What is needed: Reproduce the stretch of the data from the line containing "Open more actions" through the end of the data, with no changes.

Data for this exercise:

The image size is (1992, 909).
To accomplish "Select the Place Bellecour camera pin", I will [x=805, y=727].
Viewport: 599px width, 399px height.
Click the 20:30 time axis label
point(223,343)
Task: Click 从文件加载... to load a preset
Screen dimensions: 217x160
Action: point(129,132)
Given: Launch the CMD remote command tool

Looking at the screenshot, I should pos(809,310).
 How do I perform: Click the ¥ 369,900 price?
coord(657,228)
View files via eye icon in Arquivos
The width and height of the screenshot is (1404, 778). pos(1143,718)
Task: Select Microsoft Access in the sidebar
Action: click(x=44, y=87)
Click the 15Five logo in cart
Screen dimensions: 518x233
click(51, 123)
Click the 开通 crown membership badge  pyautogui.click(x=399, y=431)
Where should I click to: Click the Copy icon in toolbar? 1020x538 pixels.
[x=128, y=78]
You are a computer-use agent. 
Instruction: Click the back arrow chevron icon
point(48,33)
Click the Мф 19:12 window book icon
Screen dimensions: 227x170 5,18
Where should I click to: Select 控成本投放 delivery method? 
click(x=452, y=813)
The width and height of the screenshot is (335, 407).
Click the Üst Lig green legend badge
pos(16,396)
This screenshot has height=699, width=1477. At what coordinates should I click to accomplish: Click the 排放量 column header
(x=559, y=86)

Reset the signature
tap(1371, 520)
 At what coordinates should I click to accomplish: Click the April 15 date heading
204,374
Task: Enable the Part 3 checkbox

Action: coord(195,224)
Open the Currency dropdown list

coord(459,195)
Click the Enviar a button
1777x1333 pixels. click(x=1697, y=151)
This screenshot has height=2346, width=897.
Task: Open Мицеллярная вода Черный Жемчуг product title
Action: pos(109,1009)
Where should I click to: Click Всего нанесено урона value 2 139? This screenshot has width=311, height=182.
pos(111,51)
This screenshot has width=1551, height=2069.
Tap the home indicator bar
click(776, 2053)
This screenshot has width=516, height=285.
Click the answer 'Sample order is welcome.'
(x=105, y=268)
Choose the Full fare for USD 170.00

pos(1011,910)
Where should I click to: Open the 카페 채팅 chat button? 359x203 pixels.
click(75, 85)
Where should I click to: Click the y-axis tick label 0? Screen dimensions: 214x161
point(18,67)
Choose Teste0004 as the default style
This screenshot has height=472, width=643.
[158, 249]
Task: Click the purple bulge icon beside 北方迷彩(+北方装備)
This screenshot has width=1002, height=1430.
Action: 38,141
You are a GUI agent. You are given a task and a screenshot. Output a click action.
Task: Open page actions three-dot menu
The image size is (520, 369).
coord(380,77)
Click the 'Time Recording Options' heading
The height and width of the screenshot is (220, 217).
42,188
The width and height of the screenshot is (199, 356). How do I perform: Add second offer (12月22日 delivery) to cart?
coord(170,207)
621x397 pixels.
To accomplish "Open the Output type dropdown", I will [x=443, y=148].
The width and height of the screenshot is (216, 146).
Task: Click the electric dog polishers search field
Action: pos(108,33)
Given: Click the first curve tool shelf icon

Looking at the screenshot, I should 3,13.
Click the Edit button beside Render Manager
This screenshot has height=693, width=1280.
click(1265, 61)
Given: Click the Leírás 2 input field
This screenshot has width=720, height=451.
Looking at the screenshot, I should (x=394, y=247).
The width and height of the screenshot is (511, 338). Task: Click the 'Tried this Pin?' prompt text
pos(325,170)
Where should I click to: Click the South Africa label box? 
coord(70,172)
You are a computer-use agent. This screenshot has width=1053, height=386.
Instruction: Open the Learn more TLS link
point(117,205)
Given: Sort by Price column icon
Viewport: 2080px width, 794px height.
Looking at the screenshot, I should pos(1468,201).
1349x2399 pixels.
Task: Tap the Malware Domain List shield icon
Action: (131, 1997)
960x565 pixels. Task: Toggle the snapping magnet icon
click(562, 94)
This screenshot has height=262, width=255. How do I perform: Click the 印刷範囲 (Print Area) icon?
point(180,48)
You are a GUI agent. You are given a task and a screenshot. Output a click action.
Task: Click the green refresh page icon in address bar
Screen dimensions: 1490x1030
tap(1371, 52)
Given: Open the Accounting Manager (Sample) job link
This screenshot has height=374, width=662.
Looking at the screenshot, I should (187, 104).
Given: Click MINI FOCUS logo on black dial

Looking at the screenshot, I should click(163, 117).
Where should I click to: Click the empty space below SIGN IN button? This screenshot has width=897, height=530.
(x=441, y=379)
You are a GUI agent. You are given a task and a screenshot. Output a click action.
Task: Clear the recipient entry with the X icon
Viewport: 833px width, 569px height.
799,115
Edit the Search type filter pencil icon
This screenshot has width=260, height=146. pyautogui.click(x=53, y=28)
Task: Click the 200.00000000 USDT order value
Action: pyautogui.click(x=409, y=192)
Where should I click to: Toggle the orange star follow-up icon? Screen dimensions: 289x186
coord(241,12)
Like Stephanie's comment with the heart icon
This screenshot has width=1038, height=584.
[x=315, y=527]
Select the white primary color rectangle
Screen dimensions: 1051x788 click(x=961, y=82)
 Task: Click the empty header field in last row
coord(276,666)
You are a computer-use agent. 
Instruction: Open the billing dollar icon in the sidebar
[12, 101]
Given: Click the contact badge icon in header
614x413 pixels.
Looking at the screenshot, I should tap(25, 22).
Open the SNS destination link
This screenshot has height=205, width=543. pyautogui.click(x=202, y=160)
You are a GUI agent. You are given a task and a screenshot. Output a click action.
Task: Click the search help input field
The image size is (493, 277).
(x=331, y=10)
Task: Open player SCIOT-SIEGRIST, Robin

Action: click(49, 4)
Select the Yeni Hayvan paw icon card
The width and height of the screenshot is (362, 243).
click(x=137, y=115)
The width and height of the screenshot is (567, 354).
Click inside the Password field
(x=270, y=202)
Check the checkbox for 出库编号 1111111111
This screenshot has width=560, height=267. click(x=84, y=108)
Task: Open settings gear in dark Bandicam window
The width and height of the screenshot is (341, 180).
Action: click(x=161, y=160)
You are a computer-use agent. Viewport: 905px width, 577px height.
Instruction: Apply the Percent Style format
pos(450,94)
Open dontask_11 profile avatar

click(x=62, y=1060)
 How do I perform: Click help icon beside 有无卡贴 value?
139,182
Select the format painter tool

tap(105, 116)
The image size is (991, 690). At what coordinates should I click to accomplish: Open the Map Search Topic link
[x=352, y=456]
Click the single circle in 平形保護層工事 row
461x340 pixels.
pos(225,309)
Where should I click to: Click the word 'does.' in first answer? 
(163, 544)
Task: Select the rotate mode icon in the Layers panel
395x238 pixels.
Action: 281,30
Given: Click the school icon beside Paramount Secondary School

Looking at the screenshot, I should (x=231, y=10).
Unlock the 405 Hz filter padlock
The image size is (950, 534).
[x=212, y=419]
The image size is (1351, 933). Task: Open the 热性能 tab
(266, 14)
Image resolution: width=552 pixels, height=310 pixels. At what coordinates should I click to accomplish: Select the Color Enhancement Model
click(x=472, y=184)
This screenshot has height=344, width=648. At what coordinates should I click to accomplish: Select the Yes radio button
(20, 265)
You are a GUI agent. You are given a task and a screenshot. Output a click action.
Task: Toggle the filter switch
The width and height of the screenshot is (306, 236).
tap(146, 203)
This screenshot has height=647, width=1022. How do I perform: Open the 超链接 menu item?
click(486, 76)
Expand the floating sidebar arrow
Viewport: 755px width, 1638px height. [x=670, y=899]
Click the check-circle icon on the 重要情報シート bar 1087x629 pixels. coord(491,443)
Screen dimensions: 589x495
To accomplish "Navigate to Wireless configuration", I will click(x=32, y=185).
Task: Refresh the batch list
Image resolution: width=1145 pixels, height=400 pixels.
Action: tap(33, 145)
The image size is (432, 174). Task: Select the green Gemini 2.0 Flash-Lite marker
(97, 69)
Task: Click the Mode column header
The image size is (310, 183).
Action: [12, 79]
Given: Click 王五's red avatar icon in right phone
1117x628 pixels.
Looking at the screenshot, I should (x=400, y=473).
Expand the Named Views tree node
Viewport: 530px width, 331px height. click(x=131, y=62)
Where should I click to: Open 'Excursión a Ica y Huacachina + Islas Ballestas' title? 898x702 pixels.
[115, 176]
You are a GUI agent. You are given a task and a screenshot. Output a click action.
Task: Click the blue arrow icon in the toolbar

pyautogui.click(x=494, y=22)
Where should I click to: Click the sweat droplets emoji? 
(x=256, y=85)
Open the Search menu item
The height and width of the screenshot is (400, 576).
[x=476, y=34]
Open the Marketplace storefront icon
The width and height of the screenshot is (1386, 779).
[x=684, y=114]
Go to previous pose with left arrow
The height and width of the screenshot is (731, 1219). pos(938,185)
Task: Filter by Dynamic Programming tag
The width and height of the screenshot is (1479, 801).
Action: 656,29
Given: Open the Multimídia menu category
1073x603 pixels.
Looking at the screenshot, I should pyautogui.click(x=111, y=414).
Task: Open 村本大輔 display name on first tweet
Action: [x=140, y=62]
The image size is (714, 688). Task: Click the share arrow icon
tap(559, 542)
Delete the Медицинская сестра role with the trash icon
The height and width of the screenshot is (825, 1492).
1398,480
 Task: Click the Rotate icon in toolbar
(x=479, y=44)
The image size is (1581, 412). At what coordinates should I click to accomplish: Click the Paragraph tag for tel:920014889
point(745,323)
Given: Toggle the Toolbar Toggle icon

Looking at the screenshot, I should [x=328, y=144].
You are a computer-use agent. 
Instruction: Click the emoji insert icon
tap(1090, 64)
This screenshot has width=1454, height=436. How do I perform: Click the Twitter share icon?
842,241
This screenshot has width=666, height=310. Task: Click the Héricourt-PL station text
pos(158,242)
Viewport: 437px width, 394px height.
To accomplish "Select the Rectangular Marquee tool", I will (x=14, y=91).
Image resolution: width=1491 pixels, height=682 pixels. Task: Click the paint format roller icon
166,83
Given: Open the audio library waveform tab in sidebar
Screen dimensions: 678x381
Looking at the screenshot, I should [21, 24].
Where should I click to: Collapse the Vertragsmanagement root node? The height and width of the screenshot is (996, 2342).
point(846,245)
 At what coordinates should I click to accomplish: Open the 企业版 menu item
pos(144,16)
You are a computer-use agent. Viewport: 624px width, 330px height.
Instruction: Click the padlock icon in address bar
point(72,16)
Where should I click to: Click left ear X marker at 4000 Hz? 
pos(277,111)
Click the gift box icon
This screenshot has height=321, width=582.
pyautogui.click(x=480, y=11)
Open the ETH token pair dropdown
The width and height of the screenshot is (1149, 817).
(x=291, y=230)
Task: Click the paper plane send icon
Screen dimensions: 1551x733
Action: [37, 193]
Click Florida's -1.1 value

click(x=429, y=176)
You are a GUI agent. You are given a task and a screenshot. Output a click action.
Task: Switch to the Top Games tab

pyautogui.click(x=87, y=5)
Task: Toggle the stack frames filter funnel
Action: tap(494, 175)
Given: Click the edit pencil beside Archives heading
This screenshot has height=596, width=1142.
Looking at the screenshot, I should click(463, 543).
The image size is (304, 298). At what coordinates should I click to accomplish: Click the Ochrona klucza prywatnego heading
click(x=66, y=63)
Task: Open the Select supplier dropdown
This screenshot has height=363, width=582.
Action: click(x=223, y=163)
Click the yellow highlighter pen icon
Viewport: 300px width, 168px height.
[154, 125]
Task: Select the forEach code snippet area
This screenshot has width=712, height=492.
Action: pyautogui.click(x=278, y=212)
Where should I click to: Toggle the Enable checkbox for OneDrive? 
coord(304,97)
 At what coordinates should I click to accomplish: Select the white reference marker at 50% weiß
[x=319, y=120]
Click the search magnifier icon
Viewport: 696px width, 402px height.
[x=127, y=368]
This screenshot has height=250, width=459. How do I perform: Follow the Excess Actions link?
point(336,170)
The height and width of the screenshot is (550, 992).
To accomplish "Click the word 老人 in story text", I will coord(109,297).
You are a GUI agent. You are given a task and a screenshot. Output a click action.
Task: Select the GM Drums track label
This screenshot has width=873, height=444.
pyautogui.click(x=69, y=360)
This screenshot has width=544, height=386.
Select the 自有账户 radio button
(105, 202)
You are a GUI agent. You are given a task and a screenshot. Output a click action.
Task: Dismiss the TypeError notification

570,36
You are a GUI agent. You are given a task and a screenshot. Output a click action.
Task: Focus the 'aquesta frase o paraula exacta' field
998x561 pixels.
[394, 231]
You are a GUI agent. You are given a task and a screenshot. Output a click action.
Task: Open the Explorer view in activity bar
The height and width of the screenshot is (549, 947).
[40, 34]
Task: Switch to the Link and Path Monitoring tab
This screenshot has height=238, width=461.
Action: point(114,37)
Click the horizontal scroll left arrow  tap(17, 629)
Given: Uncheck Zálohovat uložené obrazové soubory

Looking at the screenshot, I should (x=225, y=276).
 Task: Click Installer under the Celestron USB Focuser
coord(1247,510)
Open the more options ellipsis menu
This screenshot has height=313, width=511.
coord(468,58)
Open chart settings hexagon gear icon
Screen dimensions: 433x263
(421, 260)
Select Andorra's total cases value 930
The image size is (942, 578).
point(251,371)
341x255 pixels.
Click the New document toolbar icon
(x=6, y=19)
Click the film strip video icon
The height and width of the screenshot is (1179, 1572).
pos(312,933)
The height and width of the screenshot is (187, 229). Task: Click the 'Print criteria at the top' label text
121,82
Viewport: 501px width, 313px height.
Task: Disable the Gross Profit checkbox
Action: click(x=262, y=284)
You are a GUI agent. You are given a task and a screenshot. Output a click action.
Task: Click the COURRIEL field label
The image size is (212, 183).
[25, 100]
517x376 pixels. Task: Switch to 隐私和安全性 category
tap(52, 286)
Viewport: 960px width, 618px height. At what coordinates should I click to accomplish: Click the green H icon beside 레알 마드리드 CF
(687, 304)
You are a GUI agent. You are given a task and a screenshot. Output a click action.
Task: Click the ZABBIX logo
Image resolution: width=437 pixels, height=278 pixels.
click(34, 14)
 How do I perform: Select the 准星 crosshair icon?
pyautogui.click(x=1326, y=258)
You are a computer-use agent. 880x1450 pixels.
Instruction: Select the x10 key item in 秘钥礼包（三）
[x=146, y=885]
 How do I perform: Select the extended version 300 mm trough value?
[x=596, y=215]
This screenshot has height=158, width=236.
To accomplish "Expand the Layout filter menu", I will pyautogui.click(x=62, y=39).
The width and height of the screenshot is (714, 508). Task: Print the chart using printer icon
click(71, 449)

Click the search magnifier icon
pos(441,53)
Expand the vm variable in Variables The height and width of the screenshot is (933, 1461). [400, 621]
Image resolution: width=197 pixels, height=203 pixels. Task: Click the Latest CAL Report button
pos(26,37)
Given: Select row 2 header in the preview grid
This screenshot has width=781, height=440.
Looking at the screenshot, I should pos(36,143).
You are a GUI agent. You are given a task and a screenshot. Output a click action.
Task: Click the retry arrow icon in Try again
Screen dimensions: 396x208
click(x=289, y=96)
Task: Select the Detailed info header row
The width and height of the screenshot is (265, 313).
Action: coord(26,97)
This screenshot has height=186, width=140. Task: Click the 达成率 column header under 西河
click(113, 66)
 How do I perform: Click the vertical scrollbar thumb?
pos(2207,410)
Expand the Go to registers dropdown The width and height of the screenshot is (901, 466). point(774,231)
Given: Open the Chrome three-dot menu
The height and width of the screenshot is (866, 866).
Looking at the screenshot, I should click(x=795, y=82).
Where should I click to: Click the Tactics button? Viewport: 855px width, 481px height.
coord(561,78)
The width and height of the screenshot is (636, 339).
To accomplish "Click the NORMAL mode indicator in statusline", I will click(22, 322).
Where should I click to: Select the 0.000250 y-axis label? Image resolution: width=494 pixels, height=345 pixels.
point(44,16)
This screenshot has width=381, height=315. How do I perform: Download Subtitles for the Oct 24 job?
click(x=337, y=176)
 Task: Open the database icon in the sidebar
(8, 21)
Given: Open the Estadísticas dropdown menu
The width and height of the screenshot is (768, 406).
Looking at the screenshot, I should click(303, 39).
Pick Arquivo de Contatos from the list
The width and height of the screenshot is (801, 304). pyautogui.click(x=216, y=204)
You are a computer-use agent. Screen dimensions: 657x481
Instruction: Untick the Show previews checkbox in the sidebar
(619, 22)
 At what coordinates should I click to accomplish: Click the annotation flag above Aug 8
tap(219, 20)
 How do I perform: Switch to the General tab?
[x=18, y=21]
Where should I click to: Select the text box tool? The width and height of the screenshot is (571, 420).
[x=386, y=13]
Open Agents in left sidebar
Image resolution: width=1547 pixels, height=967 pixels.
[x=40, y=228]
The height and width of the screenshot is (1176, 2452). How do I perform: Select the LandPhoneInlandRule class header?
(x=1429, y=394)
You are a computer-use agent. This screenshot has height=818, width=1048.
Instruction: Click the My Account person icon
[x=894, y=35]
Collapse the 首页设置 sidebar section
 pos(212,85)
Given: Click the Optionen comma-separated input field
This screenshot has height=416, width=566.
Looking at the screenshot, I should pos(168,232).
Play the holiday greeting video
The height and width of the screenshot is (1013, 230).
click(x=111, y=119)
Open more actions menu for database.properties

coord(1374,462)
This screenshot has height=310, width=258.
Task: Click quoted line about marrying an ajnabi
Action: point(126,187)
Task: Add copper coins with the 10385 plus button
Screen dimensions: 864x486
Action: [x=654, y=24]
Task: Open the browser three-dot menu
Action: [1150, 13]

Solution to this task:
Open more actions menu for database.properties

coord(1374,462)
This screenshot has height=310, width=258.
Task: Click quoted line about marrying an ajnabi
Action: point(126,187)
Task: Add copper coins with the 10385 plus button
Screen dimensions: 864x486
Action: [x=654, y=24]
Task: Open the browser three-dot menu
Action: [1150, 13]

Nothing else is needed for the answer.